- Decades:: 2000s; 2010s; 2020s;
- See also:: History of Minnesota; Historical outline of Minnesota; List of years in Minnesota; 2021 in the United States;

= 2021 in Minnesota =

The following is a list of events of the year 2021 in Minnesota.

== Incumbents ==

- Governor: Tim Walz (D)
- Lieutenant Governor: Peggy Flanagan (DFL)

== Events ==

- February 9 – A mass shooting at the Allina Clinic Crossroads in Buffalo, Minnesota kills one person and injures four others, prompting statewide mourning and a flag-lowering order.

- March 12 – The Minneapolis City Council approves a $27 million civil settlement with George Floyd's family.

- April 11 – Daunte Wright, a 20-year-old Black man, is fatally shot in Brooklyn Center by police officer Kimberly Potter.

- April 20 – Derek Chauvin is found guilty on all three counts in the murder of George Floyd, prompting large gatherings in Minneapolis and across Minnesota.

- May 14 – Governor Walz lifts the statewide mask mandate.

- May 25 – First anniversary of George Floyd's murder, with official commemorations and a statewide moment of silence ordered by Governor Walz.

- June 3 – Law enforcement fatally shoots Winston Boogie Smith Jr, a 32-year-old man, in the Uptown area of Minneapolis.

- June 25 – Former Minneapolis police officer Derek Chauvin is sentenced to 22 1/2 years in state prison for the murder of George Floyd, and to 21 years in federal prison for violating Floyd's civil rights.

- August 15 – Greenwood Fire in northeastern Minnesota is first spotted at a few hundred acres; it grows to over 40 sqmi within about two weeks, destroying cabins and outbuildings.

- August 26 – The Minnesota State Fair reopens for the first time since 2019, with reduced attendance and some vendors opting out due to COVID concerns.

- October 10 – A mass shooting at the Seventh Street Truck Park bar in St.
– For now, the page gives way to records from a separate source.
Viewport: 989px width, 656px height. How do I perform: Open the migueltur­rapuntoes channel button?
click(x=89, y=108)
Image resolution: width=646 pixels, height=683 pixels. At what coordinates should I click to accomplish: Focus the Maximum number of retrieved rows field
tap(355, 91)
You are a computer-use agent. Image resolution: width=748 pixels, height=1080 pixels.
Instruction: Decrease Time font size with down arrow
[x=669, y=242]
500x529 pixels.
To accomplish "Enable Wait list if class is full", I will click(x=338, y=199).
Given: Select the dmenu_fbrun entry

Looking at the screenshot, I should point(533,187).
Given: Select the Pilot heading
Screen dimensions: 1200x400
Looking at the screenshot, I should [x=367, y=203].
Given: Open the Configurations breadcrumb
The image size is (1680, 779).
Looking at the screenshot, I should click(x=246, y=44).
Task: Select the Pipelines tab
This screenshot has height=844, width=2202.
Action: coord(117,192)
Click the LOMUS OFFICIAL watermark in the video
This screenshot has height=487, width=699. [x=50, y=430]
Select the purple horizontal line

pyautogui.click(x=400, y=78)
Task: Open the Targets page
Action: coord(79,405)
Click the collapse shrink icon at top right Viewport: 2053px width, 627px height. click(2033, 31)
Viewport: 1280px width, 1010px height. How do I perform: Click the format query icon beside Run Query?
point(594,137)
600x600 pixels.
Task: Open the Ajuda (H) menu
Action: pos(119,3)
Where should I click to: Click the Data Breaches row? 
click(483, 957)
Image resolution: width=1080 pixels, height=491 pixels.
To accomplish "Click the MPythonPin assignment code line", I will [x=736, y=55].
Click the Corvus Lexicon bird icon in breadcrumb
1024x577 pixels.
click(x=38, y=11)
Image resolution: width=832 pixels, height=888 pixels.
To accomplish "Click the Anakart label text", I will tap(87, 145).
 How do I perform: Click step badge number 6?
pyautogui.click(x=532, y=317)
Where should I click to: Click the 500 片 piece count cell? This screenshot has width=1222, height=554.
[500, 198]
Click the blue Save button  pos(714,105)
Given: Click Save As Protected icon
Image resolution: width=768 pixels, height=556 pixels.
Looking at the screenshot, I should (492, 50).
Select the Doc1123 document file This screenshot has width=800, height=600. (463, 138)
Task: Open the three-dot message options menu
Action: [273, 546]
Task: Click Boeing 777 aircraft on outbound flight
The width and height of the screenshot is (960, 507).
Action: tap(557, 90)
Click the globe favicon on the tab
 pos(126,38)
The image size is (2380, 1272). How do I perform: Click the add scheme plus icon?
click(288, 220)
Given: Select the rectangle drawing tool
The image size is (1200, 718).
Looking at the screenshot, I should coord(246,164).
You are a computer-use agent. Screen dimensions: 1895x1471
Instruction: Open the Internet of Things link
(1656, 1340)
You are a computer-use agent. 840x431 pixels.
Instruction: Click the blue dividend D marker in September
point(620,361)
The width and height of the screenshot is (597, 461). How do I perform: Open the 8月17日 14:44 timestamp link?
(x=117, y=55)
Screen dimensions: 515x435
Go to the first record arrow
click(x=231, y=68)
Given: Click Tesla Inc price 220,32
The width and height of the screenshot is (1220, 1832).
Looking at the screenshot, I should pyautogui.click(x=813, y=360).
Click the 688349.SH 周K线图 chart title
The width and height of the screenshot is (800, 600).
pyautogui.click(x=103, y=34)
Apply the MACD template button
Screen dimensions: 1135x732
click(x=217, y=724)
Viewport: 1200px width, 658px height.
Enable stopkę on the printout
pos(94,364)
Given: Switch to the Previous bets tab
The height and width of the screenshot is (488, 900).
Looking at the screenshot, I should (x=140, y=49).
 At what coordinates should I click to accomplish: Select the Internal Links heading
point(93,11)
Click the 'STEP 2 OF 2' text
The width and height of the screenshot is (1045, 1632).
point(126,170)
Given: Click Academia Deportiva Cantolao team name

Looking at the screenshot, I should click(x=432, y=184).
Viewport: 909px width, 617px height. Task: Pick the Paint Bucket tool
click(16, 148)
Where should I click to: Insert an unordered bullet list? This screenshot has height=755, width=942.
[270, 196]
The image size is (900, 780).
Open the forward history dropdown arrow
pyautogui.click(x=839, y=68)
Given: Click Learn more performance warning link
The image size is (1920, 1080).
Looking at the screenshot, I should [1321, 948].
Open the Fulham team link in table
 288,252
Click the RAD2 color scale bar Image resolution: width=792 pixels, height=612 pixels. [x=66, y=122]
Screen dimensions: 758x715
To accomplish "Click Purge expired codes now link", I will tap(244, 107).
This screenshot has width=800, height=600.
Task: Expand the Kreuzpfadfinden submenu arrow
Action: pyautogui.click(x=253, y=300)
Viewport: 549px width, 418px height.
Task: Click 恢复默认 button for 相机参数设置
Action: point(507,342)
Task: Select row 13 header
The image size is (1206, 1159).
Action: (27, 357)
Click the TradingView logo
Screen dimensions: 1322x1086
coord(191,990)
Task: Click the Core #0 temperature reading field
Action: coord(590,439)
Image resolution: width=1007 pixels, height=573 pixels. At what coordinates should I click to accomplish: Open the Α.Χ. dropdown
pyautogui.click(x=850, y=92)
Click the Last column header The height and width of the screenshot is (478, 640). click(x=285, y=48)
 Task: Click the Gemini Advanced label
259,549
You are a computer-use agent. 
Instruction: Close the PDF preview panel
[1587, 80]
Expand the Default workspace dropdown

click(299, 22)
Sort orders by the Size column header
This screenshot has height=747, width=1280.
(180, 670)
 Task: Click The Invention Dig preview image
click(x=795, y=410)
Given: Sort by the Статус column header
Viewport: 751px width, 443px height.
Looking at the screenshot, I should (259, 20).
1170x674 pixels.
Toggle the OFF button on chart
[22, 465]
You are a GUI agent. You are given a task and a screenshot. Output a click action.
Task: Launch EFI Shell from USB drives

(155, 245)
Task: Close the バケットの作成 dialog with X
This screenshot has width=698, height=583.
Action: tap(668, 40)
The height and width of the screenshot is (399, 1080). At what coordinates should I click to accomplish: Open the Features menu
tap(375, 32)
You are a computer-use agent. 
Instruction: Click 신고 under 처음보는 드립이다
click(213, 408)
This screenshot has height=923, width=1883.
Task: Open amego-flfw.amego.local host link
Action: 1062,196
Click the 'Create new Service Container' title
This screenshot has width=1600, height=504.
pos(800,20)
Paul, near the Xcel Energy Center, leaves one person dead and multiple injured.

- November 2 –
  - 2021 Minneapolis municipal election
  - 2021 Minneapolis mayoral election – Incumbent DFL mayor Jacob Frey wins reelection to a second term.
  - 2021 Saint Paul mayoral election – Incumbent DFL mayor Melvin Carter III wins reelection to a second term.